--- TASK DETAILS ---
Every line in the records below with the string "hour" needs to be copied out.

--- INFORMATION SHOWN ---
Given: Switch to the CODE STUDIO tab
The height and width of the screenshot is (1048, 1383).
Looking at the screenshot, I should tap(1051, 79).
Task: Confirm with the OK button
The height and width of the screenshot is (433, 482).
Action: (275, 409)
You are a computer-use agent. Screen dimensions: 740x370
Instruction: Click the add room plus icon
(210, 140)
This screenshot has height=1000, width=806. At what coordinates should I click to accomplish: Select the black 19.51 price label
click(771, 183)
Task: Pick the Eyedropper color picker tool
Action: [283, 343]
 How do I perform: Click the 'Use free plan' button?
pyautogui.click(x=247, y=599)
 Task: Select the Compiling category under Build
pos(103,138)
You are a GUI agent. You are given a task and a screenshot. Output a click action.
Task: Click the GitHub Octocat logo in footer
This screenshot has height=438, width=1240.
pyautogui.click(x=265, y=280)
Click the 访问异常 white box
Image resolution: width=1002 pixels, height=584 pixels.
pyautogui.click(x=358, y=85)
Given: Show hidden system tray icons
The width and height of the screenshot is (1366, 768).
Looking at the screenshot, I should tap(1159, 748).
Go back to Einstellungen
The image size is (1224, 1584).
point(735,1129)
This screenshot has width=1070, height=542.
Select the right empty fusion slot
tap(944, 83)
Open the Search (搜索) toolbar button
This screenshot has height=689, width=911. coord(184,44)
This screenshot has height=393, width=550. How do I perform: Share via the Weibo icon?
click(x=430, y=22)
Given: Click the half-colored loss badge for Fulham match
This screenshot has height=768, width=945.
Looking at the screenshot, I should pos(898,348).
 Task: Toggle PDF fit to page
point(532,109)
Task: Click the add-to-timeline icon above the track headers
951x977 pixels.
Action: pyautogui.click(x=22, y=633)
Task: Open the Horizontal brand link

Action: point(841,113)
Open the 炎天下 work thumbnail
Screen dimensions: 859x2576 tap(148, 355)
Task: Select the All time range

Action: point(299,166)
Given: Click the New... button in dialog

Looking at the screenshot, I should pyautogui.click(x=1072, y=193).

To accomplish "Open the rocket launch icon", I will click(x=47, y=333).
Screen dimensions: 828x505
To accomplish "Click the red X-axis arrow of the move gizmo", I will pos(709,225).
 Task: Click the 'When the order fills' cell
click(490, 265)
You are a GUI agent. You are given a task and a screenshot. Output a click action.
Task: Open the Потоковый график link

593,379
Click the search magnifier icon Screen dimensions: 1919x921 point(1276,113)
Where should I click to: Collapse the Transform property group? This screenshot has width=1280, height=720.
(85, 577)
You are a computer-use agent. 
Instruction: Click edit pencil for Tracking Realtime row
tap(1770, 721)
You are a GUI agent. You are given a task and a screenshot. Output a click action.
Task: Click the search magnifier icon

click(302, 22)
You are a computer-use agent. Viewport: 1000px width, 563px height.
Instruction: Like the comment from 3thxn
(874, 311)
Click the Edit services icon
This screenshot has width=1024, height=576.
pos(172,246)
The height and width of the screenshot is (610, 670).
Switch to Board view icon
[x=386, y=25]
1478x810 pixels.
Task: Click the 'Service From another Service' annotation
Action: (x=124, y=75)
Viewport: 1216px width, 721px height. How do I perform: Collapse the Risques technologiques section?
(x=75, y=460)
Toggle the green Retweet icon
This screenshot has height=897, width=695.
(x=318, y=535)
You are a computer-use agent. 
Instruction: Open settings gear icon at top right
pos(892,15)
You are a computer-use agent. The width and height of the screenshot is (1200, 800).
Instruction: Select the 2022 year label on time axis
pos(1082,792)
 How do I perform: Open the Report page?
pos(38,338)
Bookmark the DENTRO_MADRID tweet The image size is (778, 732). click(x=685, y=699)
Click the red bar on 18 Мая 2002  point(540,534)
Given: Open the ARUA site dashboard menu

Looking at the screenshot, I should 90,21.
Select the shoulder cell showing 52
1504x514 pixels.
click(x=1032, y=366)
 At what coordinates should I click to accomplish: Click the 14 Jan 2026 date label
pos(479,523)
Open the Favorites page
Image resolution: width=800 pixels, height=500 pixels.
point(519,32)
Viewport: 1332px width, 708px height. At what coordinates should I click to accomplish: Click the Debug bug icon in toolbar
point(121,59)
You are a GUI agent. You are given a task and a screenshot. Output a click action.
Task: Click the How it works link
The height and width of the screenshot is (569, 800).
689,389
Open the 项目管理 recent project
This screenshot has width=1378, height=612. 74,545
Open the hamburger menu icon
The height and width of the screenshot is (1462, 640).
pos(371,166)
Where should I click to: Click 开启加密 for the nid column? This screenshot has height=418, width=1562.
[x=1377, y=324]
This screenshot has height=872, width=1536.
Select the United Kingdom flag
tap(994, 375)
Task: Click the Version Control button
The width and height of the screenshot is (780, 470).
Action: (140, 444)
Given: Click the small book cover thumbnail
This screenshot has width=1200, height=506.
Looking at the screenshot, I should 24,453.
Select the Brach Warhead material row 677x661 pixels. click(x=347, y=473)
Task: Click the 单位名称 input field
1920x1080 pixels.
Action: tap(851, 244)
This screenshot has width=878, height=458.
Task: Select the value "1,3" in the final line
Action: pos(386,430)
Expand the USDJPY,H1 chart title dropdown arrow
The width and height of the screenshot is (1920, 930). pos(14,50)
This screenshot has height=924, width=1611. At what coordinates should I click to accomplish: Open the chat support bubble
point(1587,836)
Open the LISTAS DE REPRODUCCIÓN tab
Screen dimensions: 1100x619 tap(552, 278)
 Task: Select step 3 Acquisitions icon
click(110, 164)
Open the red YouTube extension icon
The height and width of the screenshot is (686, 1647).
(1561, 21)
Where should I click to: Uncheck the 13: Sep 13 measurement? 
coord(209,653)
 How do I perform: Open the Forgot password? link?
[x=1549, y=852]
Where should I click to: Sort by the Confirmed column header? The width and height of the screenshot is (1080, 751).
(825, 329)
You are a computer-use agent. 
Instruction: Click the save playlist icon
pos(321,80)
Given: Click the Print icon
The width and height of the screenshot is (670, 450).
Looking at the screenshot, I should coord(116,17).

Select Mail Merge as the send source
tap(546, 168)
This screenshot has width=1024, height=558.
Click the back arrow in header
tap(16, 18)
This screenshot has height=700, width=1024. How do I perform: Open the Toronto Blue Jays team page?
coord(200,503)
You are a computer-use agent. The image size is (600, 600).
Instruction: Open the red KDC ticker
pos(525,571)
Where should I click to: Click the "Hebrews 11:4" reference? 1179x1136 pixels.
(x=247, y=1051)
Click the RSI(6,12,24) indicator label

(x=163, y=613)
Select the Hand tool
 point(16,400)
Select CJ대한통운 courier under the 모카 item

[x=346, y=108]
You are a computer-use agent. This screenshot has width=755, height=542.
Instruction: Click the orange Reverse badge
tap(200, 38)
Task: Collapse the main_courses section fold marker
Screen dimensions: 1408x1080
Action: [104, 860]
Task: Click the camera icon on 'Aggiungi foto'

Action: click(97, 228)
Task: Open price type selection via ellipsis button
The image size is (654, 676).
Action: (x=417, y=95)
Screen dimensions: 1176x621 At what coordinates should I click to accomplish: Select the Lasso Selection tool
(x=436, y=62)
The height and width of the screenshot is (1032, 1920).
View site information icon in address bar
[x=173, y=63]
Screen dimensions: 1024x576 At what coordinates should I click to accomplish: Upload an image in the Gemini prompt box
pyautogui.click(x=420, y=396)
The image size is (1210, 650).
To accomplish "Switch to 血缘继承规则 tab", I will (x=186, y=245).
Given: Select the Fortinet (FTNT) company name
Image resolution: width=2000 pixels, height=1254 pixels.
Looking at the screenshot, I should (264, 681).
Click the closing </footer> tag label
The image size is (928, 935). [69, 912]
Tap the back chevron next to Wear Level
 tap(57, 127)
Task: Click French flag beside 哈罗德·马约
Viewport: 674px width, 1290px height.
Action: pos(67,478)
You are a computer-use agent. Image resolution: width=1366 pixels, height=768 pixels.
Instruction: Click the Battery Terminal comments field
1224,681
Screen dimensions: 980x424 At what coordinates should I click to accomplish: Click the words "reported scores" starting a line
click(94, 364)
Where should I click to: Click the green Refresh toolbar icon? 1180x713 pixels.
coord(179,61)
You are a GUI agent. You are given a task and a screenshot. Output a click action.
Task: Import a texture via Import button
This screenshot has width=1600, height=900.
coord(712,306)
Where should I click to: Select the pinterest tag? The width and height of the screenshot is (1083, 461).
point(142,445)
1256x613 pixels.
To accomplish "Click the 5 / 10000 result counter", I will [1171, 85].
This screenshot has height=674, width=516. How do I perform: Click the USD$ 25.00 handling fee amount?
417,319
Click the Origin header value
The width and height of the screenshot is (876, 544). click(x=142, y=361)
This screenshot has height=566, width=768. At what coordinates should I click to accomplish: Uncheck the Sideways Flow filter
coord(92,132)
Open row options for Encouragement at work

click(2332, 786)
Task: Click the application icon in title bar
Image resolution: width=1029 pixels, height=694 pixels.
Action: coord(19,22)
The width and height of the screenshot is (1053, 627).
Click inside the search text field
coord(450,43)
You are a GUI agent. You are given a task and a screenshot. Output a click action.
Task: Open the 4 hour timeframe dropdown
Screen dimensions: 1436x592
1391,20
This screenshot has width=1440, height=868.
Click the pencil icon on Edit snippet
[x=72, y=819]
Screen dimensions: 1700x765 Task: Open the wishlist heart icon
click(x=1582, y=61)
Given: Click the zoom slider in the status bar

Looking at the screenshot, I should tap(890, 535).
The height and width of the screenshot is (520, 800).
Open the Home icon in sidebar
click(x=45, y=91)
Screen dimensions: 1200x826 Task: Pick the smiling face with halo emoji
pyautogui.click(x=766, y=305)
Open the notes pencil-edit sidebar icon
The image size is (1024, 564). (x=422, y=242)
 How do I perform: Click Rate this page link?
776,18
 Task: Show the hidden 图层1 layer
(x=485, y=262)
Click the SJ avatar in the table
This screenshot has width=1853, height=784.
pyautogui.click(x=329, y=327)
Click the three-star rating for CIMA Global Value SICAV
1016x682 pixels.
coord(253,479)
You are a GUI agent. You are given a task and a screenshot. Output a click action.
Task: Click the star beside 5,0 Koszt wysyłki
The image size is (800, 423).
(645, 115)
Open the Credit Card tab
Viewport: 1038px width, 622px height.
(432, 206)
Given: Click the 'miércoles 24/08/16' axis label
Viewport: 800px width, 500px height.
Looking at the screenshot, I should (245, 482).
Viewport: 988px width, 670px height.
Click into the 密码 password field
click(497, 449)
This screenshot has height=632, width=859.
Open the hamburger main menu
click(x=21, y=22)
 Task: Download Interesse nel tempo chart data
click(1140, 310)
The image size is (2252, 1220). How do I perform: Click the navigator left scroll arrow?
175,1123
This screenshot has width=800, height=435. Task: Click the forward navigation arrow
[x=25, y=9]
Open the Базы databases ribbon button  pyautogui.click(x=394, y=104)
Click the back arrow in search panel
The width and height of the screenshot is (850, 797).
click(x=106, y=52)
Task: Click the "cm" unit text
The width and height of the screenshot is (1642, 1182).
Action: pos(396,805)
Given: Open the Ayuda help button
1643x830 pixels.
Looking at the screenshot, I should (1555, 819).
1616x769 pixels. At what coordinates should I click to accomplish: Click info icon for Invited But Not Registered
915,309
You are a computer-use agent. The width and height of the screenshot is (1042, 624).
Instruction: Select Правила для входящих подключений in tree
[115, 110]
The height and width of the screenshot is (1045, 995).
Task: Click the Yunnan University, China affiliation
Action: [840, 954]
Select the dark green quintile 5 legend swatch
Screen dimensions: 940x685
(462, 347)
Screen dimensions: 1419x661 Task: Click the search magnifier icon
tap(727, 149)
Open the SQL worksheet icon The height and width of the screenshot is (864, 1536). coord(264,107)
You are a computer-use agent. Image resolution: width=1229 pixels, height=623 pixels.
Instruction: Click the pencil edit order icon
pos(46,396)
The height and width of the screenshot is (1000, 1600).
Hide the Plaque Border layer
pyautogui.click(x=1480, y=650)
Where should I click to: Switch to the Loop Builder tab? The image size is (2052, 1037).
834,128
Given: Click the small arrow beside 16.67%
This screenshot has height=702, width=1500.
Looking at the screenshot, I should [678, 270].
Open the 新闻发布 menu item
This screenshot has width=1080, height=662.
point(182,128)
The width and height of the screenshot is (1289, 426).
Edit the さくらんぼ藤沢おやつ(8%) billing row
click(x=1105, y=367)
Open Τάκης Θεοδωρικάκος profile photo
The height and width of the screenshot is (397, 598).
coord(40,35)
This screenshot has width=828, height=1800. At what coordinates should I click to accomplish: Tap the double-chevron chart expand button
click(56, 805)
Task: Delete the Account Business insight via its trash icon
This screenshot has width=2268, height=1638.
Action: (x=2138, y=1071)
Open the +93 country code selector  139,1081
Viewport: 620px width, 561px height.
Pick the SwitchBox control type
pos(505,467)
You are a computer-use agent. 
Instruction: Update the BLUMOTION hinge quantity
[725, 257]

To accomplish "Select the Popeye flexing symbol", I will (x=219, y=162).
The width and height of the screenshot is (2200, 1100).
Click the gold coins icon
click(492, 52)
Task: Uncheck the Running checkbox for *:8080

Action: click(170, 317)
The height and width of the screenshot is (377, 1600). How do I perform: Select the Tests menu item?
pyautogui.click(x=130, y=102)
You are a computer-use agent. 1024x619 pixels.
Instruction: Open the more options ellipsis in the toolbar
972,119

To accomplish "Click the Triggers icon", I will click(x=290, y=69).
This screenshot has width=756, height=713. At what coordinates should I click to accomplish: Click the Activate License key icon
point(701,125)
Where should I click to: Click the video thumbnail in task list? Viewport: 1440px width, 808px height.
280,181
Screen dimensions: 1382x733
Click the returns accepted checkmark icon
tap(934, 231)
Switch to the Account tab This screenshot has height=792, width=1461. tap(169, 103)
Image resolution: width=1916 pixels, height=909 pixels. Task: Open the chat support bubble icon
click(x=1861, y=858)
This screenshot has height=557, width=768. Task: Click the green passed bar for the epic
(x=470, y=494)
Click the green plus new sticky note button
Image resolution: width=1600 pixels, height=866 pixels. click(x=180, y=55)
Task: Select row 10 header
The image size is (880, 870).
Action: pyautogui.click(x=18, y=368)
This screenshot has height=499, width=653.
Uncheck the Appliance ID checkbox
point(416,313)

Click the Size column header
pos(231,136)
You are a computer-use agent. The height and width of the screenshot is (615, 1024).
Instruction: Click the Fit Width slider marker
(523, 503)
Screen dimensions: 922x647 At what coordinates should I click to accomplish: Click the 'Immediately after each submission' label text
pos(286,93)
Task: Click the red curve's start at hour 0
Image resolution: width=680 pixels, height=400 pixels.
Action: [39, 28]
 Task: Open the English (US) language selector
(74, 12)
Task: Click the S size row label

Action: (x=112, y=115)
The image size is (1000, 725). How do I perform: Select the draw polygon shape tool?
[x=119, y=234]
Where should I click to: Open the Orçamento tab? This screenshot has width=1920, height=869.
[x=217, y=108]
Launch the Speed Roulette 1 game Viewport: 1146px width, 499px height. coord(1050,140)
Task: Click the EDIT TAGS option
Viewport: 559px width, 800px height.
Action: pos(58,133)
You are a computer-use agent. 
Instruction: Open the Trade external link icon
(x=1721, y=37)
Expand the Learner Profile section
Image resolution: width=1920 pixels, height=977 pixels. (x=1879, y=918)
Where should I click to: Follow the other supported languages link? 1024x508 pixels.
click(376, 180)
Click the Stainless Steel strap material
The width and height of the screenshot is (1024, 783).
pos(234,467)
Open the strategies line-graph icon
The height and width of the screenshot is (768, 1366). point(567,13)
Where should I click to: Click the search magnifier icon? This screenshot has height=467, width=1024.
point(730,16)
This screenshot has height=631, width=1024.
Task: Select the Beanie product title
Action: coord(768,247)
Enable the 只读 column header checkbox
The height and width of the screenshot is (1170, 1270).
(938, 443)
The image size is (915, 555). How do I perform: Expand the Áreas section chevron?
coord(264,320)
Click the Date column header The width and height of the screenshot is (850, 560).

--- EXPECTED ANSWER ---
Task: Open the 4 hour timeframe dropdown
Task: Click the red curve's start at hour 0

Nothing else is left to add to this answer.